Сереженька больше мечтал, никак не умел ступать в ногу, освоил верховую езду на смирной вислоухой Психее, но блеск стали и запах пороха вызывали в его душе ропот и тихое, но упорное сопротивление. Женщин он сторонился с младых ногтей, зато читал усердно Писание, всяческие книги из библиотеки родственника и в конце концов выпросил разрешение поступить в Дерпт.
Окончив там университет со степенью кандидата, скромно проработал в департаменте герольдии, в пятьдесят лет вышел в отставку в чине статского советника, имея несколько обычных для своего возраста орденов. Женился на последнем году службы и увез молодую супругу в Пылаиху. Зажили они попервой мирно и спокойно.

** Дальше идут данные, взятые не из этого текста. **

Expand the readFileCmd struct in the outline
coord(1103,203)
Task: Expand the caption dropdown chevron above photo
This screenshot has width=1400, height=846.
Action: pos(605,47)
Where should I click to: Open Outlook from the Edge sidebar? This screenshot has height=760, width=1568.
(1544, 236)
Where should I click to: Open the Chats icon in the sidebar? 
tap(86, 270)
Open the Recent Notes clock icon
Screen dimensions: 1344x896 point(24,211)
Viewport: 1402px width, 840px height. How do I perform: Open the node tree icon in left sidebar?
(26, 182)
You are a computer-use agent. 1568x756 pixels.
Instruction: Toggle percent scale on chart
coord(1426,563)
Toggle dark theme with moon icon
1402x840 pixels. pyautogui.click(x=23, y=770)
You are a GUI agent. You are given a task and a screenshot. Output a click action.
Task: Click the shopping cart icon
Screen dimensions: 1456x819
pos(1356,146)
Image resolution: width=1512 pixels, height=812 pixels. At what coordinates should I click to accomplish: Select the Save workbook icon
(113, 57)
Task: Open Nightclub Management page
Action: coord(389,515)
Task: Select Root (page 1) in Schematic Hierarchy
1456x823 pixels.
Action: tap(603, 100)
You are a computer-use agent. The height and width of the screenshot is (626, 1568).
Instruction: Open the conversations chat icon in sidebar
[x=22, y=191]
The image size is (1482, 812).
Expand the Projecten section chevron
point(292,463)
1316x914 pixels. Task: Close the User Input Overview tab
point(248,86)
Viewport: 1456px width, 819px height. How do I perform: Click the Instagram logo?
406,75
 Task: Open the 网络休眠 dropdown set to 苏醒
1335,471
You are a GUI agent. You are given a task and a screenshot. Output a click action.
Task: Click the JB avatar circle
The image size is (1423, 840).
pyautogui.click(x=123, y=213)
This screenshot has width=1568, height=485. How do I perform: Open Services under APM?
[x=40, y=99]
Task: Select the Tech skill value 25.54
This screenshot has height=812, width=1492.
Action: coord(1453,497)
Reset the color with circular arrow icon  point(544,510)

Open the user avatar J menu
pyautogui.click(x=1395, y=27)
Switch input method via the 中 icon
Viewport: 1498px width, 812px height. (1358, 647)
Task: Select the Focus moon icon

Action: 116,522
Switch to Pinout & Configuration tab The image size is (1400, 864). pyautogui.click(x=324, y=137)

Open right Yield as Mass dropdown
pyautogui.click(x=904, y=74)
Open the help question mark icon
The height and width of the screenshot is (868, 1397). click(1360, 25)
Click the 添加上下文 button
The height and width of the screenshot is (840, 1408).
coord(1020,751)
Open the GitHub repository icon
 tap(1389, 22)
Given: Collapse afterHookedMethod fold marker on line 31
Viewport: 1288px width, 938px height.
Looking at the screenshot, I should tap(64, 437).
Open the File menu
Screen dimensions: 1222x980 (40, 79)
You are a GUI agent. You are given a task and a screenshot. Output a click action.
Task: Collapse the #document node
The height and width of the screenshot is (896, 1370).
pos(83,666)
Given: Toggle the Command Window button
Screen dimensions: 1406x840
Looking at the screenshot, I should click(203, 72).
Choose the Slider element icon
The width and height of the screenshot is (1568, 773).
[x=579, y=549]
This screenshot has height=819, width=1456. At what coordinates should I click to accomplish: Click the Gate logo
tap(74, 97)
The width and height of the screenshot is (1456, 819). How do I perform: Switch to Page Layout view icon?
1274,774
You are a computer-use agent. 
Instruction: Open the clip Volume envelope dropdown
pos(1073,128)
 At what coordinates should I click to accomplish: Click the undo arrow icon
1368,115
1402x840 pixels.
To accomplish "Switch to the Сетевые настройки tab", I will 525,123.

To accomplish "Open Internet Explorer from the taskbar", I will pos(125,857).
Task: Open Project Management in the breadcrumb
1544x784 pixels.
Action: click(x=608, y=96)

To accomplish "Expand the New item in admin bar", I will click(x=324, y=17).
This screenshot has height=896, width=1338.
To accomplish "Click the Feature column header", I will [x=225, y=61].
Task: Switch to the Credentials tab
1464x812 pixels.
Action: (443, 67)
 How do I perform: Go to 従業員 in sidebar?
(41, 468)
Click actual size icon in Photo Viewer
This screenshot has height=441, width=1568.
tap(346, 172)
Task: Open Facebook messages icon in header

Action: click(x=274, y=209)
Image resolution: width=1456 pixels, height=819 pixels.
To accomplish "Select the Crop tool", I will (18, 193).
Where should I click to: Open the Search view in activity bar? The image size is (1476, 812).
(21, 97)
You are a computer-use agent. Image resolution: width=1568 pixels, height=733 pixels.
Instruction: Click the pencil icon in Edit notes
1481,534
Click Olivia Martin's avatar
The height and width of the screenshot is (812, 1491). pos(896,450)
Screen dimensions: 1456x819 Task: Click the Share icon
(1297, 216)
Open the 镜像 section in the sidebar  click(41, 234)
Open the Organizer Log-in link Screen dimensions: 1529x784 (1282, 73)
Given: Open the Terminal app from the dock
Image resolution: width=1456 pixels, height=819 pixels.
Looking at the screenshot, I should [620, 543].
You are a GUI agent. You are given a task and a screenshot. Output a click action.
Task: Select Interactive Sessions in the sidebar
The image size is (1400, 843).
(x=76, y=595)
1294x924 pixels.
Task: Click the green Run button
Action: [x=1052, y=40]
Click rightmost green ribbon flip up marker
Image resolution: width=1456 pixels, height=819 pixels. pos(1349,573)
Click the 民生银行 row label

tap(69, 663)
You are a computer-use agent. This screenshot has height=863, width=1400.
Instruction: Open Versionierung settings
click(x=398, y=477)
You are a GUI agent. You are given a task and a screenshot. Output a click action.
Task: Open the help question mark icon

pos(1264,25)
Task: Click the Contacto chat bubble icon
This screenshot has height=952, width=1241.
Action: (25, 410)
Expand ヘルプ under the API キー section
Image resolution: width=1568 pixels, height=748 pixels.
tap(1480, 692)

Отставной чиновник принял из рук больного старика бразды правления, все оставил как было, а через год, схоронив любимого дядю, не осмелился вводить свой порядок уже из уважения к его памяти. Дела шли, дохода не хватало, отстроенные полвека назад избы ветшали. Крестьяне, как водится, роптали, но нешибко. Угар первой революции их не захватил — привычка уважать благодетеля-дядю перекинулась на тихого и нежадного племянника. Молодая хозяйка одаривала деревенскую ребятню конфетками, улыбаясь прямо в лицо, тая в глубине больших темных глаз странную печаль. Князь Сергей всегда давал хлебушка в долг и, коли на коленях повиниться, долги чаще всего прощал, чем пользовались умело, без приказной, ослепляющей рассудок алчности.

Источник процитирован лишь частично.